In case you didn’t realize it, listening to voicemail is a colossal waste of time. Humans read much faster than they can listen, so AT&T’s entry into the Voicemail to Text field is welcome, but it’s a bit late to the party. Other services have been quietly providing this for years; some less expensive and some more expensive.
Personally, I’ve been a PhoneTag (formerly Simulscribe) subscriber since June 2007 and love the service. PhoneTag replaces your carrier’s voicemail service with its own. PhoneTag will text and/or email you a transcription of your phone messages along with optionally attaching an electronic copy of the voicemail in a variety of formats.
iPhone users who use PhoneTag will lose the ability to use AT&T’s Visual Voicemail, since PhoneTag supersedes the built-in voicemail. Because I can read all my voicemails via email and text, I don’t really mind not having Visual Voicemail.

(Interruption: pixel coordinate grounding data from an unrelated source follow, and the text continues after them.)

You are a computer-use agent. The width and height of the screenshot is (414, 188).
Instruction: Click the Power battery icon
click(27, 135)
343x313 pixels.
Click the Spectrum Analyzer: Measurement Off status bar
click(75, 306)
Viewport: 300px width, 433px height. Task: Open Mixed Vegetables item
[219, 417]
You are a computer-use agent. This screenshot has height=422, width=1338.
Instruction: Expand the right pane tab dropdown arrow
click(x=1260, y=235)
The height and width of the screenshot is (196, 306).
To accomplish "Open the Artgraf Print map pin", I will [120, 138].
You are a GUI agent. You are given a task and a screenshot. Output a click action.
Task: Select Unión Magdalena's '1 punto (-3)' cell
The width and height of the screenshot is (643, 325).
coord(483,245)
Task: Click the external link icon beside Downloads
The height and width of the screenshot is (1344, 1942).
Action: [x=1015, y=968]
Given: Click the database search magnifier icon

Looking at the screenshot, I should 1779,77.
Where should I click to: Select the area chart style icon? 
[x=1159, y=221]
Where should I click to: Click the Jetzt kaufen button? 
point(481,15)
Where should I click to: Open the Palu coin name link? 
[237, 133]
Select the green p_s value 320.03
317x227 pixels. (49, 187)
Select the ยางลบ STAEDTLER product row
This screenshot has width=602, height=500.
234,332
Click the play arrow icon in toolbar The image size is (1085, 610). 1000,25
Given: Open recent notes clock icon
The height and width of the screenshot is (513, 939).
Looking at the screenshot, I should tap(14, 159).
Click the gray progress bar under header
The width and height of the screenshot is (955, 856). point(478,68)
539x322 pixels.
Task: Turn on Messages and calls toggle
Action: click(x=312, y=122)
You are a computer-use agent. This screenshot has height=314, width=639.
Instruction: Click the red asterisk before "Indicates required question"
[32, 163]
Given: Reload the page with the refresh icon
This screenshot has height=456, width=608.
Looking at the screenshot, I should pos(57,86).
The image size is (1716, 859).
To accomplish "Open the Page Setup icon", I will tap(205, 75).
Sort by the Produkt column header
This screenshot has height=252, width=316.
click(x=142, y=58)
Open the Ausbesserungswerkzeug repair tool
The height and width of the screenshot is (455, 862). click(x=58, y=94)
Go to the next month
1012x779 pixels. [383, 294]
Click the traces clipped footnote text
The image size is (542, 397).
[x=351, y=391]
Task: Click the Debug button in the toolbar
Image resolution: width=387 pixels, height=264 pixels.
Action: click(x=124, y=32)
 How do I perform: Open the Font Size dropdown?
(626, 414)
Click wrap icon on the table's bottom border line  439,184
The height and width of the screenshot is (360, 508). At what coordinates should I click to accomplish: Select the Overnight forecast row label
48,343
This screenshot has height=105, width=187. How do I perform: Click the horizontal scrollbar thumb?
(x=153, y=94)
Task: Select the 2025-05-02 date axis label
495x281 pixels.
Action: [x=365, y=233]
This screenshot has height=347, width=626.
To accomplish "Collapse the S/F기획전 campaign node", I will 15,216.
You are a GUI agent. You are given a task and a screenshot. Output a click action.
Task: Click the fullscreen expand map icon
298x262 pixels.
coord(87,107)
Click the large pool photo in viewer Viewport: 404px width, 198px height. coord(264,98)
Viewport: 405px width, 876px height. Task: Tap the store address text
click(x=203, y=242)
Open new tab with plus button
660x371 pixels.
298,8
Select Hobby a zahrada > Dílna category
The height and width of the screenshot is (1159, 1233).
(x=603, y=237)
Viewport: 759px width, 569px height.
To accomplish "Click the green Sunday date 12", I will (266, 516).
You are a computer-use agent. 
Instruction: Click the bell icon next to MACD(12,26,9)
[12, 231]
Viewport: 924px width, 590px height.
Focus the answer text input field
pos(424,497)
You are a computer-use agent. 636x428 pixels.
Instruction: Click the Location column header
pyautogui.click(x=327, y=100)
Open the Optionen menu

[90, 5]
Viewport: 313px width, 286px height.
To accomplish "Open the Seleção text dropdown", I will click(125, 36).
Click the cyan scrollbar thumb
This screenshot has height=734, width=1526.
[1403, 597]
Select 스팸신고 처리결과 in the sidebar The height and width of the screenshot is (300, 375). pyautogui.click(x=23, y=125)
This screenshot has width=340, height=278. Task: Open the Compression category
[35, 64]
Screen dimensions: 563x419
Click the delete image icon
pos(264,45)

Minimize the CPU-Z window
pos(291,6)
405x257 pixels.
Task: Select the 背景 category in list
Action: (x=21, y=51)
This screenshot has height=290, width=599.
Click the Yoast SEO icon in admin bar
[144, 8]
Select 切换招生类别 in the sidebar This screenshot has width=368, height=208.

PhoneTag costs $30 a month (free 1 week trial and other pricing plans available) for unlimited transcriptions and you can forward any number of phones to their service for transcription and the transcriptions go to any number of phones you specify. For example, I have multiple phone numbers for my business and they all forward to that same unified voicemail. When I’m out of town or otherwise inaccessible, the transcriptions go to one of my technicians. Best of all, since the voicemails come in as attachments, I can save every voicemail I’ve ever received right to my computer for daily backup. The transcriptions are nearly flawless, especially if you upload your contacts to the system so you can help it recognize proper names.
On the other end of the spectrum is Google’s free Google Voice service. If you can get an invite, the entire service is free and it also provides transcription of voicemails. Similar to PhoneTag, you’ll need to forward your busy or no answer calls to Google’s phone number.
The transcriptions Google Voice provides border on the ridiculous and I found the service too unreliable for serious business use. Forwarding the messages to multiple phones was difficult and archiving the messages to my computer required manual download of each message. PhoneTag was simply a more elegant and scalable solution when compared to Google Voice. However being free, Google Voice makes a great way to find out if a voicemail to text service is right for you.
AT&T’s New Service
AT&T’s new service costs $9.99 per month — priced squarely in the middle between PhoneTag and Google Voice. Nuance, maker of well-known transcription software Dragon Naturally Speaking, provides the transcription services. Because Nuance is a well-known provider of voice to text services, I suspect it will be much better than Google Voice’s option. While I haven’t tried the service, AT&T claims you can still use your existing voicemail system and similar to PhoneTag and GoogleVoice, makes it easy to archive old messages. Obviously, the service will only work with your AT&T phone.
I’ll stick with PhoneTag due to the quality of its transcriptions and the flexbility of working with multiple phone systems. AT&T’s service is an attractive option for those that don’t need all of PhoneTag’s features.
Now iPhone customers have three options in three different price ranges to avoid listening to voicemail messages and get “true” visual voicemail; voicemails they can read and see without putting their phone up to their ear.
Why are you still actually listening to your voicemails?